*** Opening Dataset entries ***
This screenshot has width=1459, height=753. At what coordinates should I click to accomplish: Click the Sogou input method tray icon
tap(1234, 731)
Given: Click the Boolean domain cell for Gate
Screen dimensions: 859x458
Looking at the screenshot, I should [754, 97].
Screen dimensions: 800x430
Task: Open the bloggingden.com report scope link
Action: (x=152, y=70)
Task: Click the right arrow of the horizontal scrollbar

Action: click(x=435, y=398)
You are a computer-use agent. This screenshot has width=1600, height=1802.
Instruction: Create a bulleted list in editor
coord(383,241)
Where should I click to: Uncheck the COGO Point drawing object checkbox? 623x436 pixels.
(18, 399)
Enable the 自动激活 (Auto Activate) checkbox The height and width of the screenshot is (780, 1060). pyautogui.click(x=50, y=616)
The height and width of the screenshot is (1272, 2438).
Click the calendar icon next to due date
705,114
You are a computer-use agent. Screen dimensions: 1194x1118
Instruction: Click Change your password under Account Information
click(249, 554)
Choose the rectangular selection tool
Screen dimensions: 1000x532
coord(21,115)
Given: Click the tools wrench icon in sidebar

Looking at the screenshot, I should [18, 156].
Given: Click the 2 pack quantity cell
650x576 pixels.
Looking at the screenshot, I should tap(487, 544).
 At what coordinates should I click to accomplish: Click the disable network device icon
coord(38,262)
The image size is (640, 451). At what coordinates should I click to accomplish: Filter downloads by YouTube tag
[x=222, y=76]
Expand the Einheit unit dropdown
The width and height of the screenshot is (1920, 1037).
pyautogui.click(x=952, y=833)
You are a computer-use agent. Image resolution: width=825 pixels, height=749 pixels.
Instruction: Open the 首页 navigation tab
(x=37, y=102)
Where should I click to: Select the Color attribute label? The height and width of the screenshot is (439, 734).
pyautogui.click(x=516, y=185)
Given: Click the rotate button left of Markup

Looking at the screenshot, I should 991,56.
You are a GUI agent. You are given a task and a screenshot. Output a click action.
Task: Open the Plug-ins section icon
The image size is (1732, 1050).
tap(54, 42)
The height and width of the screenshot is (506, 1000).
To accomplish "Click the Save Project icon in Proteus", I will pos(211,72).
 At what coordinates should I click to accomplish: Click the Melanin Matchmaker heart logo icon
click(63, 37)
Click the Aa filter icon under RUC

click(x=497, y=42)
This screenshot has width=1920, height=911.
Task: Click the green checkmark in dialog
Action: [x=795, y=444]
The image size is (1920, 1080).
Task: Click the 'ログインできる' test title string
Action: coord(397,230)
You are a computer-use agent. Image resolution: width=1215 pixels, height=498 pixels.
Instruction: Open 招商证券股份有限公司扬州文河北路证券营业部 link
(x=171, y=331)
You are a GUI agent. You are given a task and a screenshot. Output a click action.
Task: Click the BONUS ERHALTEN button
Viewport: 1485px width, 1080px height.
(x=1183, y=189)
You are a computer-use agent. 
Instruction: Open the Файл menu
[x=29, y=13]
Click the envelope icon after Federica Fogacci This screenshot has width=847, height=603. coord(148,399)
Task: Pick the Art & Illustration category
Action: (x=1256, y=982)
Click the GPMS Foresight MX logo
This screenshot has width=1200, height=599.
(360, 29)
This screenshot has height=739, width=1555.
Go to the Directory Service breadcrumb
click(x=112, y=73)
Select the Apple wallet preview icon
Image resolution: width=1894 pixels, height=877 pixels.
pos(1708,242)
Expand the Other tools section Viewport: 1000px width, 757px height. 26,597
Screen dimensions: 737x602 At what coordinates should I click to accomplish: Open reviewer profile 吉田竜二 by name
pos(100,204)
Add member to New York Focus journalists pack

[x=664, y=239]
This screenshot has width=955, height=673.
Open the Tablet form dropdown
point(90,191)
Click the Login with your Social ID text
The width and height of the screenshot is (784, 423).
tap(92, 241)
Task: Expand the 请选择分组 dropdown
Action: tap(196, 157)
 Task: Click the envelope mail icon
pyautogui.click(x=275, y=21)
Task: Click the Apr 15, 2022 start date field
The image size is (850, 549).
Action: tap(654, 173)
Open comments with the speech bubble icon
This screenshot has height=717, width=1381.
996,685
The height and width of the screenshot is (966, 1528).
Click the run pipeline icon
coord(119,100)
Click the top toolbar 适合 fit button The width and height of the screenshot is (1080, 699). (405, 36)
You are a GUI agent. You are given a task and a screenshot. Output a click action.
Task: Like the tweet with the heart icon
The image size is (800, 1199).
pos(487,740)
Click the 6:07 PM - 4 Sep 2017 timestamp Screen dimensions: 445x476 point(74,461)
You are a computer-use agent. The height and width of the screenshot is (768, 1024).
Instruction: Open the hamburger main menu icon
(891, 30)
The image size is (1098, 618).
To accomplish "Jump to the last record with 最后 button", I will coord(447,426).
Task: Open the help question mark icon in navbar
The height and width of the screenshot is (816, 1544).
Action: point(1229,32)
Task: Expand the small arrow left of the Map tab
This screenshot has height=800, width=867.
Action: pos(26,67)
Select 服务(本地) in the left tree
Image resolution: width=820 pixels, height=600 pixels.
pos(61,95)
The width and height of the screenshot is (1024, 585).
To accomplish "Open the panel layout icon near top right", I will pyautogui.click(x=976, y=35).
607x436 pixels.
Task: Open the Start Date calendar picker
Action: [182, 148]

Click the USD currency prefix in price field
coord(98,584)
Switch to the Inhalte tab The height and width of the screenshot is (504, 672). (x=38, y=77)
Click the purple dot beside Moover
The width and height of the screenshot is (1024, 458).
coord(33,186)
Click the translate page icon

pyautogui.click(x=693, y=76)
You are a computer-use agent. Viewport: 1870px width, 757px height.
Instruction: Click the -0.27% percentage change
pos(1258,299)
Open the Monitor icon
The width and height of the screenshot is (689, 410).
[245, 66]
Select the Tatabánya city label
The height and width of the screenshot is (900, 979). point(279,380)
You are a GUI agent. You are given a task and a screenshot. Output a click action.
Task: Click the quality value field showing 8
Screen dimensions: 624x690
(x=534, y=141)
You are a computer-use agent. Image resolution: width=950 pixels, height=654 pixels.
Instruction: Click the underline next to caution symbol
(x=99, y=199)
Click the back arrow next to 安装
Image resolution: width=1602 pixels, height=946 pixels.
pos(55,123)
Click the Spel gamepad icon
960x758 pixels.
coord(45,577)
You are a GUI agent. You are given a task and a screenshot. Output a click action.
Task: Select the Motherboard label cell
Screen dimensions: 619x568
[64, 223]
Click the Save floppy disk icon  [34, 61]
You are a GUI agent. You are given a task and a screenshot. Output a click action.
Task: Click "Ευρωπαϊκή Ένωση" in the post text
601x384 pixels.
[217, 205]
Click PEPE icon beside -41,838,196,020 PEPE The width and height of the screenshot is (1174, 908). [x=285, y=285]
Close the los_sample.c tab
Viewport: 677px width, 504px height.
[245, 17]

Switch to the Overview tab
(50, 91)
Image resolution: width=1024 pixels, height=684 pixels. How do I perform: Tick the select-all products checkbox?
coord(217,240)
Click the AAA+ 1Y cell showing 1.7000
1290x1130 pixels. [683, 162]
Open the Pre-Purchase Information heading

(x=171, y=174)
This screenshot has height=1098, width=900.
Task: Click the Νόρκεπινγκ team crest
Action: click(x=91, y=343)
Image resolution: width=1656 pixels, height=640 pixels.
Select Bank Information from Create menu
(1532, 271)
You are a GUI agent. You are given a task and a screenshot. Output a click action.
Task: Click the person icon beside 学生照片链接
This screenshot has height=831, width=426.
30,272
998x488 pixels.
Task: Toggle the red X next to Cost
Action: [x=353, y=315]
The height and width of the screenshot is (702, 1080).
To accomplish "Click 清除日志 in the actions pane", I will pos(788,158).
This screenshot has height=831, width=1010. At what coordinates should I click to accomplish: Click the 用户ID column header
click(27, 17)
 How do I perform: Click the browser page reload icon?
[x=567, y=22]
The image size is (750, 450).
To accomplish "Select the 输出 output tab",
*** Closing Dataset entries ***
What this task involves:
Would you count the lines in the data that contain the word "beside" and state only the number?

Exercise result:
3